** START Provided data **

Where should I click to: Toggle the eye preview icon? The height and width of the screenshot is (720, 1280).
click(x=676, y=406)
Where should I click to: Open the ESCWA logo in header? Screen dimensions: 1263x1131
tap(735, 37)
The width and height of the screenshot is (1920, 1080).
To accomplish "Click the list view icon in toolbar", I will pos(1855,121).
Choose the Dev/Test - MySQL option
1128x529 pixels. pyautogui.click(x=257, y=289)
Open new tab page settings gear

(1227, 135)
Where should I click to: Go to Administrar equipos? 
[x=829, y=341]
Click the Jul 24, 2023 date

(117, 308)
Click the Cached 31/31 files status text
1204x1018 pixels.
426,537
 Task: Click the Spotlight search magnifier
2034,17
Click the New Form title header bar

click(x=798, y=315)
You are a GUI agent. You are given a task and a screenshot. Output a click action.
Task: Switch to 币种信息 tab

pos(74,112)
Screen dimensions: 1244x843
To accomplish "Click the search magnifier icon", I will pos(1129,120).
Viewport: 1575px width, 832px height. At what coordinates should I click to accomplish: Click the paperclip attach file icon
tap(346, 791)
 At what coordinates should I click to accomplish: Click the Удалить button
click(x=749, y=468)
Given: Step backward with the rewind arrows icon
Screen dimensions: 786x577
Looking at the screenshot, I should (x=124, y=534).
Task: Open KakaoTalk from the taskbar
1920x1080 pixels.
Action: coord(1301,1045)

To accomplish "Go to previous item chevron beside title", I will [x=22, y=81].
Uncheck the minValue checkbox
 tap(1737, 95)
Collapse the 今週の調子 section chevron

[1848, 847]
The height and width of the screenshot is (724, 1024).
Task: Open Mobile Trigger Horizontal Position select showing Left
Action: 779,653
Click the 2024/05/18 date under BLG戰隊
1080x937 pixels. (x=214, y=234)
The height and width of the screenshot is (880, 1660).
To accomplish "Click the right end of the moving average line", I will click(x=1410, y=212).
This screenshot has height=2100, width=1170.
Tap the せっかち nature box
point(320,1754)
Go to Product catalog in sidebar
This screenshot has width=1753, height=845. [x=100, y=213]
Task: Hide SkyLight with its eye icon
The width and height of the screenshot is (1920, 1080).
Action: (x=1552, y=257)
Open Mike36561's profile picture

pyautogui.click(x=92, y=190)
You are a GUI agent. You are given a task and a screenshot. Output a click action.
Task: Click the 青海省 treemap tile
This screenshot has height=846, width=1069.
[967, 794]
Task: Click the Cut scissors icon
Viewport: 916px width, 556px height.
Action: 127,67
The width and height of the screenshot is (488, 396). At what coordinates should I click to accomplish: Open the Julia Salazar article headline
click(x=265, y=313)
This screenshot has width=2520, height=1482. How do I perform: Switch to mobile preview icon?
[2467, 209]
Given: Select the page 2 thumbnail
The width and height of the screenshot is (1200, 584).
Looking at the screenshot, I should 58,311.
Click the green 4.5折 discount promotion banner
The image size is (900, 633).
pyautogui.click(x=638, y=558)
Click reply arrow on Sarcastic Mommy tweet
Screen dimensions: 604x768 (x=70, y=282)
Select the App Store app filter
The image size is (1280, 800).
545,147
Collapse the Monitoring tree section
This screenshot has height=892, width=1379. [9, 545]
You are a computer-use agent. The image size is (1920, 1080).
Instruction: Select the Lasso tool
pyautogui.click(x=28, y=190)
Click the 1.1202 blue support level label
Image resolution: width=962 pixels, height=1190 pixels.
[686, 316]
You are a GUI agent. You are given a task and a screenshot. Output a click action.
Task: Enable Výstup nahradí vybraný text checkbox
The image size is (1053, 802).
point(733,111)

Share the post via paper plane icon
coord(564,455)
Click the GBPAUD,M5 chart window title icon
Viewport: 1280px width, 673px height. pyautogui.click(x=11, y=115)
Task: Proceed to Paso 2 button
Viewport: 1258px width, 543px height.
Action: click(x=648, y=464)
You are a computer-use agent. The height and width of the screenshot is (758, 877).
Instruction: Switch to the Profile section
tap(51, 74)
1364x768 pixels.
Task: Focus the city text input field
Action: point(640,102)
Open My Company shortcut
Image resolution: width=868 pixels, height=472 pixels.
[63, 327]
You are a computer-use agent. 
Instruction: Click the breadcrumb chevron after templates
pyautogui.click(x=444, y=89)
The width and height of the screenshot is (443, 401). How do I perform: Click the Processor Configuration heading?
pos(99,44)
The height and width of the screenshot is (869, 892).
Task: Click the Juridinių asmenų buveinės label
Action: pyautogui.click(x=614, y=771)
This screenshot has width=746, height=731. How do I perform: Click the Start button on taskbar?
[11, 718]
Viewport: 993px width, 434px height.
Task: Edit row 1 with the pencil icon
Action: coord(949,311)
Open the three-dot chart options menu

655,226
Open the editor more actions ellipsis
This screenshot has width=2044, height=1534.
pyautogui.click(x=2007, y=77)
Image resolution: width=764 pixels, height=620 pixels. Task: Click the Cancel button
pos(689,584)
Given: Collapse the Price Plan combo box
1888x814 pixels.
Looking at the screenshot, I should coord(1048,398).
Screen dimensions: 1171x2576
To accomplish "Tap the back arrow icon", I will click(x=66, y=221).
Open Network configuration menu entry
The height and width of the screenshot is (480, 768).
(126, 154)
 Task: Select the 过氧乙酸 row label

** END Provided data **

_Task directions_:
Rewrite all of the lines above with "magnifier" changed to "magnifying glass" wherever it appears, leaving everything else as it is.

_Written answer_:
Where should I click to: Toggle the eye preview icon? The height and width of the screenshot is (720, 1280).
click(x=676, y=406)
Where should I click to: Open the ESCWA logo in header? Screen dimensions: 1263x1131
tap(735, 37)
The width and height of the screenshot is (1920, 1080).
To accomplish "Click the list view icon in toolbar", I will pos(1855,121).
Choose the Dev/Test - MySQL option
1128x529 pixels. pyautogui.click(x=257, y=289)
Open new tab page settings gear

(1227, 135)
Where should I click to: Go to Administrar equipos? 
[x=829, y=341]
Click the Jul 24, 2023 date

(117, 308)
Click the Cached 31/31 files status text
1204x1018 pixels.
426,537
 Task: Click the Spotlight search magnifying glass
2034,17
Click the New Form title header bar

click(x=798, y=315)
You are a GUI agent. You are given a task and a screenshot. Output a click action.
Task: Switch to 币种信息 tab

pos(74,112)
Screen dimensions: 1244x843
To accomplish "Click the search magnifying glass icon", I will pos(1129,120).
Viewport: 1575px width, 832px height. At what coordinates should I click to accomplish: Click the paperclip attach file icon
tap(346, 791)
 At what coordinates should I click to accomplish: Click the Удалить button
click(x=749, y=468)
Given: Step backward with the rewind arrows icon
Screen dimensions: 786x577
Looking at the screenshot, I should (x=124, y=534).
Task: Open KakaoTalk from the taskbar
1920x1080 pixels.
Action: coord(1301,1045)

To accomplish "Go to previous item chevron beside title", I will [x=22, y=81].
Uncheck the minValue checkbox
 tap(1737, 95)
Collapse the 今週の調子 section chevron

[1848, 847]
The height and width of the screenshot is (724, 1024).
Task: Open Mobile Trigger Horizontal Position select showing Left
Action: 779,653
Click the 2024/05/18 date under BLG戰隊
1080x937 pixels. (x=214, y=234)
The height and width of the screenshot is (880, 1660).
To accomplish "Click the right end of the moving average line", I will click(x=1410, y=212).
This screenshot has height=2100, width=1170.
Tap the せっかち nature box
point(320,1754)
Go to Product catalog in sidebar
This screenshot has width=1753, height=845. [x=100, y=213]
Task: Hide SkyLight with its eye icon
The width and height of the screenshot is (1920, 1080).
Action: (x=1552, y=257)
Open Mike36561's profile picture

pyautogui.click(x=92, y=190)
You are a GUI agent. You are given a task and a screenshot. Output a click action.
Task: Click the 青海省 treemap tile
This screenshot has height=846, width=1069.
[967, 794]
Task: Click the Cut scissors icon
Viewport: 916px width, 556px height.
Action: 127,67
The width and height of the screenshot is (488, 396). At what coordinates should I click to accomplish: Open the Julia Salazar article headline
click(x=265, y=313)
This screenshot has width=2520, height=1482. How do I perform: Switch to mobile preview icon?
[2467, 209]
Given: Select the page 2 thumbnail
The width and height of the screenshot is (1200, 584).
Looking at the screenshot, I should 58,311.
Click the green 4.5折 discount promotion banner
The image size is (900, 633).
pyautogui.click(x=638, y=558)
Click reply arrow on Sarcastic Mommy tweet
Screen dimensions: 604x768 (x=70, y=282)
Select the App Store app filter
The image size is (1280, 800).
545,147
Collapse the Monitoring tree section
This screenshot has height=892, width=1379. [9, 545]
You are a computer-use agent. The image size is (1920, 1080).
Instruction: Select the Lasso tool
pyautogui.click(x=28, y=190)
Click the 1.1202 blue support level label
Image resolution: width=962 pixels, height=1190 pixels.
[686, 316]
You are a GUI agent. You are given a task and a screenshot. Output a click action.
Task: Enable Výstup nahradí vybraný text checkbox
The image size is (1053, 802).
point(733,111)

Share the post via paper plane icon
coord(564,455)
Click the GBPAUD,M5 chart window title icon
Viewport: 1280px width, 673px height. pyautogui.click(x=11, y=115)
Task: Proceed to Paso 2 button
Viewport: 1258px width, 543px height.
Action: click(x=648, y=464)
You are a computer-use agent. The height and width of the screenshot is (758, 877).
Instruction: Switch to the Profile section
tap(51, 74)
1364x768 pixels.
Task: Focus the city text input field
Action: point(640,102)
Open My Company shortcut
Image resolution: width=868 pixels, height=472 pixels.
[63, 327]
You are a computer-use agent. 
Instruction: Click the breadcrumb chevron after templates
pyautogui.click(x=444, y=89)
The width and height of the screenshot is (443, 401). How do I perform: Click the Processor Configuration heading?
pos(99,44)
The height and width of the screenshot is (869, 892).
Task: Click the Juridinių asmenų buveinės label
Action: pyautogui.click(x=614, y=771)
This screenshot has width=746, height=731. How do I perform: Click the Start button on taskbar?
[11, 718]
Viewport: 993px width, 434px height.
Task: Edit row 1 with the pencil icon
Action: coord(949,311)
Open the three-dot chart options menu

655,226
Open the editor more actions ellipsis
This screenshot has width=2044, height=1534.
pyautogui.click(x=2007, y=77)
Image resolution: width=764 pixels, height=620 pixels. Task: Click the Cancel button
pos(689,584)
Given: Collapse the Price Plan combo box
1888x814 pixels.
Looking at the screenshot, I should coord(1048,398).
Screen dimensions: 1171x2576
To accomplish "Tap the back arrow icon", I will click(x=66, y=221).
Open Network configuration menu entry
The height and width of the screenshot is (480, 768).
(126, 154)
 Task: Select the 过氧乙酸 row label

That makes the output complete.